Provided entries -
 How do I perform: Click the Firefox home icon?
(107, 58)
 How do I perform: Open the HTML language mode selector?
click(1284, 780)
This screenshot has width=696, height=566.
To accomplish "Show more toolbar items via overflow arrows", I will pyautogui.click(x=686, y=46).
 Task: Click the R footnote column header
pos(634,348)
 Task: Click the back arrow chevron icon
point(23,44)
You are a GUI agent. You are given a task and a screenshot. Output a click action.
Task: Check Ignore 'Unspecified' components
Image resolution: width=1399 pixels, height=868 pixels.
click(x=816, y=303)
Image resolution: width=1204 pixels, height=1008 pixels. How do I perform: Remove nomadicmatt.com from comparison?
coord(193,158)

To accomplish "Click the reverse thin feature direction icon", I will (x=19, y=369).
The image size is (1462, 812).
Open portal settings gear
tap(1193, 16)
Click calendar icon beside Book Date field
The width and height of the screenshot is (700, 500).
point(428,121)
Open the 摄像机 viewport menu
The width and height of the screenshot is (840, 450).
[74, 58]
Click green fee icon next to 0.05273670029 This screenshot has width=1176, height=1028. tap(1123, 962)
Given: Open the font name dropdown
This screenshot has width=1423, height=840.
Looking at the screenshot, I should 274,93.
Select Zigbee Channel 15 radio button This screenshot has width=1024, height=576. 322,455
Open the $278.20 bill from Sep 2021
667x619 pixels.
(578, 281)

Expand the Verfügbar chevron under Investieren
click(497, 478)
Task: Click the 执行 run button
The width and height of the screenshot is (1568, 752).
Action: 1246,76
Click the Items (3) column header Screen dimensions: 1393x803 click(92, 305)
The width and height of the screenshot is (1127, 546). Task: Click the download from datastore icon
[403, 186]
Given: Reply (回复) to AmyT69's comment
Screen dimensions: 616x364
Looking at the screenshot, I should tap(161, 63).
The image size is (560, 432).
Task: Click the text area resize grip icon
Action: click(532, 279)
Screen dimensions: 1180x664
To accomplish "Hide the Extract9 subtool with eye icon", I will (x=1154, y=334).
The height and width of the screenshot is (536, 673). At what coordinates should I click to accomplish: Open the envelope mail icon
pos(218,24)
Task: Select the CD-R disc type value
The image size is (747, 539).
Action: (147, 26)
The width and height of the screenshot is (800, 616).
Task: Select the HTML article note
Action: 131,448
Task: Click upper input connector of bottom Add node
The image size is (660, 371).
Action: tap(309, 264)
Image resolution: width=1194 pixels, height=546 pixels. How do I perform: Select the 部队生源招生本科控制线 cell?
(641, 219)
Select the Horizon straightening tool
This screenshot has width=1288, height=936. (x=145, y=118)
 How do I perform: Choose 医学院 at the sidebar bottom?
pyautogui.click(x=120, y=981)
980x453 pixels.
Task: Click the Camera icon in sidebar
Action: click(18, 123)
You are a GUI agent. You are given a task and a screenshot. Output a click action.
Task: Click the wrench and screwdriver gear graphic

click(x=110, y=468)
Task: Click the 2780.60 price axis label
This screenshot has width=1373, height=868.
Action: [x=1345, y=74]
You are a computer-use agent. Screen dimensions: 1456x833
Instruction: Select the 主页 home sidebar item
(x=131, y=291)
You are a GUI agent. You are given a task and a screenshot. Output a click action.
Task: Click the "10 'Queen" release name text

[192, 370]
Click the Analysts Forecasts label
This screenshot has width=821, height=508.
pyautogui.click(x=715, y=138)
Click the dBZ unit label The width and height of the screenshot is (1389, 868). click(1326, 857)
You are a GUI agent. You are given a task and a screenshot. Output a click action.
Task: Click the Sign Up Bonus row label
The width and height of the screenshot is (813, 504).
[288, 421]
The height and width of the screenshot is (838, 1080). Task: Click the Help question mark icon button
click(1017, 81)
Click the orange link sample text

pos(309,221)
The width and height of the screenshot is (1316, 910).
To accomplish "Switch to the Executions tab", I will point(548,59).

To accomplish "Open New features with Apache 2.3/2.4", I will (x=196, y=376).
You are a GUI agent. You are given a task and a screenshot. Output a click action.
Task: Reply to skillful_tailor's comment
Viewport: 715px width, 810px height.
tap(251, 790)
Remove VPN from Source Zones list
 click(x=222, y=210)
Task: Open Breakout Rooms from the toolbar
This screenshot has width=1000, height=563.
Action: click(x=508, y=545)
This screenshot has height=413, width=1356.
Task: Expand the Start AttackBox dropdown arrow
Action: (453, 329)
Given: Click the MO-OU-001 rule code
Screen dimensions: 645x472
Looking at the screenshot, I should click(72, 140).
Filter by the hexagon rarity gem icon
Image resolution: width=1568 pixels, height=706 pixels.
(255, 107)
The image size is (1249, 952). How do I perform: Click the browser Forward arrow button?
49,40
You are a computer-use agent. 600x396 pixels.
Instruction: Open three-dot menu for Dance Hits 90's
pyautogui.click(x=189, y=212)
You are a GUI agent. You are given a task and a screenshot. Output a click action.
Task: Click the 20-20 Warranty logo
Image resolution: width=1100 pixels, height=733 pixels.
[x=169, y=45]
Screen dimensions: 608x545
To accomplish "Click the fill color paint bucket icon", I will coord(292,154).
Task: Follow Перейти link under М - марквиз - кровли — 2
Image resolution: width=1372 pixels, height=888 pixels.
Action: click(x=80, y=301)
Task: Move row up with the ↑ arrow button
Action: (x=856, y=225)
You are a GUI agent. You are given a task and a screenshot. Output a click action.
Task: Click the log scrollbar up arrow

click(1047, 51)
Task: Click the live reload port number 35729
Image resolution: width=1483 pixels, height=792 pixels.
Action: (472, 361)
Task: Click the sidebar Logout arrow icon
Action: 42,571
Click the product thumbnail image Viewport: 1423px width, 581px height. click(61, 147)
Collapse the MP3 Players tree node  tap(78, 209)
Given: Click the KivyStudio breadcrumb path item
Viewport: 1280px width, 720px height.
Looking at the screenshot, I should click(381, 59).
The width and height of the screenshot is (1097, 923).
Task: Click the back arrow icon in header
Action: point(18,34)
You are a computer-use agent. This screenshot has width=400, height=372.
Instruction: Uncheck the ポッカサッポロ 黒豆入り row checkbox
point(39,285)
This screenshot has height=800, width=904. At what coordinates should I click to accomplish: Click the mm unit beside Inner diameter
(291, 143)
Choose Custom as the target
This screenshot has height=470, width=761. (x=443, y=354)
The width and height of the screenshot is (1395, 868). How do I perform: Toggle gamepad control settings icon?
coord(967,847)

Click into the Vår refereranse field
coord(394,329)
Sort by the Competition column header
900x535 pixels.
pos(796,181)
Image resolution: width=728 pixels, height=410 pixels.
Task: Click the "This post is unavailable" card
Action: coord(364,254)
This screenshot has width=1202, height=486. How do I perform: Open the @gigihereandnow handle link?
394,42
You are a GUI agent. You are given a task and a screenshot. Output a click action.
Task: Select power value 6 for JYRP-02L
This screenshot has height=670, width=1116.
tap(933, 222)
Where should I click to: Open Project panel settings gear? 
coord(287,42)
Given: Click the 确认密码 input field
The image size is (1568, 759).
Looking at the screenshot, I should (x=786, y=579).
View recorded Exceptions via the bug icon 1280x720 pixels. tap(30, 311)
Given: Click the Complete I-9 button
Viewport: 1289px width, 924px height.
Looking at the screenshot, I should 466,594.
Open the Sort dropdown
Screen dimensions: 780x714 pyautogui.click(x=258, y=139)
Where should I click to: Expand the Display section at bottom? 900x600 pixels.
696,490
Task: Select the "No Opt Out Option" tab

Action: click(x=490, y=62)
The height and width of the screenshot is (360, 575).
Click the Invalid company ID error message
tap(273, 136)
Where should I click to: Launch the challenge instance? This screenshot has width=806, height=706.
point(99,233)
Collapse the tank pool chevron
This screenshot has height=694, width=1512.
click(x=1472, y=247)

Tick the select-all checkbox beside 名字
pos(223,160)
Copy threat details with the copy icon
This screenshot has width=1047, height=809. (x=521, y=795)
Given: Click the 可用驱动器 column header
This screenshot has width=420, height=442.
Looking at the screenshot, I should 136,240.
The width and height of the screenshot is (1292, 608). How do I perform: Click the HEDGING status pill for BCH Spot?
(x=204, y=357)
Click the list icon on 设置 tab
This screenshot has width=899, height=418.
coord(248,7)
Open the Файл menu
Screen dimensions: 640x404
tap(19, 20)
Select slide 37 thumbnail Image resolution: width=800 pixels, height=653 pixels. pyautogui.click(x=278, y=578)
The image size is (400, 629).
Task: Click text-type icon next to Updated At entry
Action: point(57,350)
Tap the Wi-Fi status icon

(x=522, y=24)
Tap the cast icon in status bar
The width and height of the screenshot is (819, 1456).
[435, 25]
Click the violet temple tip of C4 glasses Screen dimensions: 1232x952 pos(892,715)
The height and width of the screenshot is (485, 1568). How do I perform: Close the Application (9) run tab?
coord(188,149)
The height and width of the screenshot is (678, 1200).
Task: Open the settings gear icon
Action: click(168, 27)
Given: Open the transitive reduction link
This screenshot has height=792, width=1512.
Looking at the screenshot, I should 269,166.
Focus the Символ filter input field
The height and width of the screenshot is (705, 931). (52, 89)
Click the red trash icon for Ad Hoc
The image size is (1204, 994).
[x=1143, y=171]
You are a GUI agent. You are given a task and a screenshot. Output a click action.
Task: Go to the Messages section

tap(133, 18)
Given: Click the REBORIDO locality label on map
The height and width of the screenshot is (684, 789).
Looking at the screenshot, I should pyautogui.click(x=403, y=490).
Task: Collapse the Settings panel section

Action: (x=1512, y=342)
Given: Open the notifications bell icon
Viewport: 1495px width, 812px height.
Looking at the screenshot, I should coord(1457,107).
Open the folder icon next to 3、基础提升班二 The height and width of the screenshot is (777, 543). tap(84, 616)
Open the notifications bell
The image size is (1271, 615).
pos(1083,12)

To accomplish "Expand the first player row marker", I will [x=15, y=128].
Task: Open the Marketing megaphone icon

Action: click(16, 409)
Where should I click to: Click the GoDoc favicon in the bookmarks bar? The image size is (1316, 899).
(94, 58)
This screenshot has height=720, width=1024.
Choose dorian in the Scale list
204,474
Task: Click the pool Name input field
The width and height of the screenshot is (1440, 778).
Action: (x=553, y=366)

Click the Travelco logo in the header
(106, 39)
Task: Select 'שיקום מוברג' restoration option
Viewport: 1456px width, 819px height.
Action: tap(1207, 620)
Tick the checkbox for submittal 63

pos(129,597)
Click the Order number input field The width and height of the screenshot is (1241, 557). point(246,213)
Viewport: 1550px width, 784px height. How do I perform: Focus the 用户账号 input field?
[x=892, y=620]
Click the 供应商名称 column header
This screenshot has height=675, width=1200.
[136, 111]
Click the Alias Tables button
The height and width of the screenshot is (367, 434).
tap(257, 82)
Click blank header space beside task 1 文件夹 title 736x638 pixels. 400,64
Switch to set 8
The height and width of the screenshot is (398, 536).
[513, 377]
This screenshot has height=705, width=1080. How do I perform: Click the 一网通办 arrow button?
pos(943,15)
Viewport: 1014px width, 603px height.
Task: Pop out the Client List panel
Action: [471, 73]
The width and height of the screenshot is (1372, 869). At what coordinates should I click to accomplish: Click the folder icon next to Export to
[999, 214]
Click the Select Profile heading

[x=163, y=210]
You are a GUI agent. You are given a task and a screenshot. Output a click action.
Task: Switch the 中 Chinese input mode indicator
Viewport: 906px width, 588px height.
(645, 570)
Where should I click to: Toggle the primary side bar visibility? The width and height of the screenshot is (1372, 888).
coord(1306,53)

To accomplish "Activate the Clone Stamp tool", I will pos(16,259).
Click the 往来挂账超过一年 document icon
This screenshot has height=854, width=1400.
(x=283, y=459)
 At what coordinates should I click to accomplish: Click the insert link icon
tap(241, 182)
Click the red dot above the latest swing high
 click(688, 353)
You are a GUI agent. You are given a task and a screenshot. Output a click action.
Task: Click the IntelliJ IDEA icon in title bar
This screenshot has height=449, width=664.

What is being asked -
Copy out the part of the material above that starts with the line containing "Click the dBZ" and ends with the line containing "[x=169, y=45]", including both of those lines, and reproduce nothing else.

Output of the task -
Click the dBZ unit label The width and height of the screenshot is (1389, 868). click(1326, 857)
You are a GUI agent. You are given a task and a screenshot. Output a click action.
Task: Click the Sign Up Bonus row label
The width and height of the screenshot is (813, 504).
[288, 421]
The height and width of the screenshot is (838, 1080). Task: Click the Help question mark icon button
click(1017, 81)
Click the orange link sample text

pos(309,221)
The width and height of the screenshot is (1316, 910).
To accomplish "Switch to the Executions tab", I will point(548,59).

To accomplish "Open New features with Apache 2.3/2.4", I will (x=196, y=376).
You are a GUI agent. You are given a task and a screenshot. Output a click action.
Task: Reply to skillful_tailor's comment
Viewport: 715px width, 810px height.
tap(251, 790)
Remove VPN from Source Zones list
 click(x=222, y=210)
Task: Open Breakout Rooms from the toolbar
This screenshot has width=1000, height=563.
Action: click(x=508, y=545)
This screenshot has height=413, width=1356.
Task: Expand the Start AttackBox dropdown arrow
Action: (453, 329)
Given: Click the MO-OU-001 rule code
Screen dimensions: 645x472
Looking at the screenshot, I should click(72, 140).
Filter by the hexagon rarity gem icon
Image resolution: width=1568 pixels, height=706 pixels.
(255, 107)
The image size is (1249, 952). How do I perform: Click the browser Forward arrow button?
49,40
You are a computer-use agent. 600x396 pixels.
Instruction: Open three-dot menu for Dance Hits 90's
pyautogui.click(x=189, y=212)
You are a GUI agent. You are given a task and a screenshot. Output a click action.
Task: Click the 20-20 Warranty logo
Image resolution: width=1100 pixels, height=733 pixels.
[x=169, y=45]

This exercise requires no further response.